Sur son exercice 2018/2019 décalé (clos le 31 août), son bénéfice net s'est accru de 3,2% sur an, à 368,7 millions de francs suisses (335,2 millions d'euros), sa progression étant freinée par le remboursement anticipé d'un emprunt obligataire, a indiqué le groupe zurichois dans un communiqué.

En excluant ce remboursement, le bénéfice s'est accru de 10,4% une fois converti en francs suisses et de 14,2% en monnaies locales, a toutefois précisé l'entreprise, qui a également dû composer avec des effets négatifs de change avec la force du franc suisse.

Son chiffre d'affaires a grimpé de 5,2% à 7,3 milliards de francs suisses, soutenu par la hausse des cours des fèves de cacao qui ont augmenté en moyenne de 4,5% sur l'exercice, a détaillé le groupe, qui fournit du cacao et du chocolat aux grands groupes alimentaires tels que Nestlé, Unilever ou Mondelez.

Barry Callebaut a enregistré la plus forte hausse de ses ventes en Asie-Pacifique, une zone sur laquelle il compte pour assurer sa croissance face à la lente décélération de la consommation de chocolat sur les marchés mûrs. Son chiffre d'affaires y a progressé de 9,9% en monnaies locales.

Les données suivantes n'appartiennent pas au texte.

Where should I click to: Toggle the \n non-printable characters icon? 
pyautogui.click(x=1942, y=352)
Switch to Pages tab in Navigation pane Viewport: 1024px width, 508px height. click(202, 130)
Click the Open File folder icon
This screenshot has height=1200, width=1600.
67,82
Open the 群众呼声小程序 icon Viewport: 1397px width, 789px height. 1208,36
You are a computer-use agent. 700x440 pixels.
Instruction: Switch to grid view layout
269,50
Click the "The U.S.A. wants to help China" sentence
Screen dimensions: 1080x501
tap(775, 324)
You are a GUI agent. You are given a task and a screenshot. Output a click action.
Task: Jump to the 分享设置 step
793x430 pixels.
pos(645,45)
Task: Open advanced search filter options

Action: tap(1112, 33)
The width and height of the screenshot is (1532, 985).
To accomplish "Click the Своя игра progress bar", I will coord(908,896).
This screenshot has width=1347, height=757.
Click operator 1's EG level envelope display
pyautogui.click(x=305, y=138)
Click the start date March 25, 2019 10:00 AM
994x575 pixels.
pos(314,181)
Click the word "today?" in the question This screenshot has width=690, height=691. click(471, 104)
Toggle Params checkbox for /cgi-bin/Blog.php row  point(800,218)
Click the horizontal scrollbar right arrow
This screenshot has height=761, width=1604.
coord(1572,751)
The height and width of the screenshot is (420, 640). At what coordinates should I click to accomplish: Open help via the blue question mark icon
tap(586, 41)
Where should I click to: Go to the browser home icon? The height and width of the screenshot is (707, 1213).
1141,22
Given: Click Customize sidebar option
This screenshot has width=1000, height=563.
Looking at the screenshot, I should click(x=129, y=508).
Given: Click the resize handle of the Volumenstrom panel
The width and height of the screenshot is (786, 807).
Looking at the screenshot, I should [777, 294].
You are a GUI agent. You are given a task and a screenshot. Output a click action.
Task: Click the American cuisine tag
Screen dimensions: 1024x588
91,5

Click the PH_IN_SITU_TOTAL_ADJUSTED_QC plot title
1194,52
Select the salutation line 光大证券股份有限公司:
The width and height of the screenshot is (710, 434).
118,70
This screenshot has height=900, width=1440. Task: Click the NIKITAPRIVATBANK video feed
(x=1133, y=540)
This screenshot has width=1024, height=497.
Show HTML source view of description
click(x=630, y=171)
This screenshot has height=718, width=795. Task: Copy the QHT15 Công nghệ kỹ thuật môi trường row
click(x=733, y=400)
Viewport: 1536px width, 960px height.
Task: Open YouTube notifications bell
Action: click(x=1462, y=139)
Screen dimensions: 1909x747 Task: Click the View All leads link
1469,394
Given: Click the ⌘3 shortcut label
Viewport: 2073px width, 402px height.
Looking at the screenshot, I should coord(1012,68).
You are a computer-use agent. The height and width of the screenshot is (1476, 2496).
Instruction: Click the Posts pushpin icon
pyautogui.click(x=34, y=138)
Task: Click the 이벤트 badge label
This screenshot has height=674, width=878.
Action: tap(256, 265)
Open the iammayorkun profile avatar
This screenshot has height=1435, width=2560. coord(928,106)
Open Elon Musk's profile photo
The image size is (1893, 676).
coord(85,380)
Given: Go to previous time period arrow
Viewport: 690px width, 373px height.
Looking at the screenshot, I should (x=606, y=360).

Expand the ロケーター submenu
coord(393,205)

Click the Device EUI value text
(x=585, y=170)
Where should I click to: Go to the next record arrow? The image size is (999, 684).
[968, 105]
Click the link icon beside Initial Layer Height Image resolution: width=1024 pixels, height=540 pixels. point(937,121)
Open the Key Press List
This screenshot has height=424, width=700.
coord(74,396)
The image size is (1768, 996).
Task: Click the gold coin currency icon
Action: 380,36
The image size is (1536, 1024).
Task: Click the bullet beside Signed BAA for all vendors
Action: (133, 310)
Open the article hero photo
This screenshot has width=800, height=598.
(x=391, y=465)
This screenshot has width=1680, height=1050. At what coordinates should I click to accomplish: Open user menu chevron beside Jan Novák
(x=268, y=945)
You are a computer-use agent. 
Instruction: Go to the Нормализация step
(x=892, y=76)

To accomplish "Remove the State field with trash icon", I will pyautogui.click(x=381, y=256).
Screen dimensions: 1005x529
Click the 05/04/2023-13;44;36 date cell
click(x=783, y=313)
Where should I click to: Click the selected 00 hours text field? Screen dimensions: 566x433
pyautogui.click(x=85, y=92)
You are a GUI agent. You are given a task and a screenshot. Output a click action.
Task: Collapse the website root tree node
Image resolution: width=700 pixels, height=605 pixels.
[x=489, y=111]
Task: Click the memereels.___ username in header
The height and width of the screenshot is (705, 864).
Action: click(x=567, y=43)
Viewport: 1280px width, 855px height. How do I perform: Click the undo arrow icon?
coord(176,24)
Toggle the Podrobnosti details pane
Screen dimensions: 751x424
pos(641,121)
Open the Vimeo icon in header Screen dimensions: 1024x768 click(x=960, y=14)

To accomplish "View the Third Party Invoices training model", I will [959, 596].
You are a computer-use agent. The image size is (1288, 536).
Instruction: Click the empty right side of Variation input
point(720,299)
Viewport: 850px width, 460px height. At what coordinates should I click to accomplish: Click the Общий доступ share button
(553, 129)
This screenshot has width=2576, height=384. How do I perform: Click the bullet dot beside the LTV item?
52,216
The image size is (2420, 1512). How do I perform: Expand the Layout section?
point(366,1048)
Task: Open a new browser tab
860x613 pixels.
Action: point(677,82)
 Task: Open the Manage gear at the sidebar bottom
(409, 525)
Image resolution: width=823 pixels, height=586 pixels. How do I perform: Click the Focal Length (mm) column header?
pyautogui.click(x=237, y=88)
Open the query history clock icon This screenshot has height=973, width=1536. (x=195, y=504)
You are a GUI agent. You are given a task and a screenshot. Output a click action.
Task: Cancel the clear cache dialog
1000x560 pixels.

Alors que la consommation de chocolat grimpe avec l'élévation du niveau de vie et les changements dans les habitudes alimentaires dans cette région, le groupe a étendu son partenariat avec l'Indonésien Garudafood et renforcé son réseau de distribution pour sa division dite Gourmet & spécialités en Chine.

Dans la zone Europe, Moyen-Orient et Afrique, les ventes se sont étoffées de 4,7% hors effets de change et se sont accrues de 8,9% dans la zone Amériques.

Le groupe a confirmé ses objectifs à moyen terme, visant notamment une progression des volumes de ventes de l'ordre de 4 à 6% en moyenne sur les trois prochains exercices.

Pour l'exercice écoulé, le conseil d'administration va proposer un dividende de 26 francs suisses (23 euros) par action, en hausse de 8,3% par rapport à l'année précédente.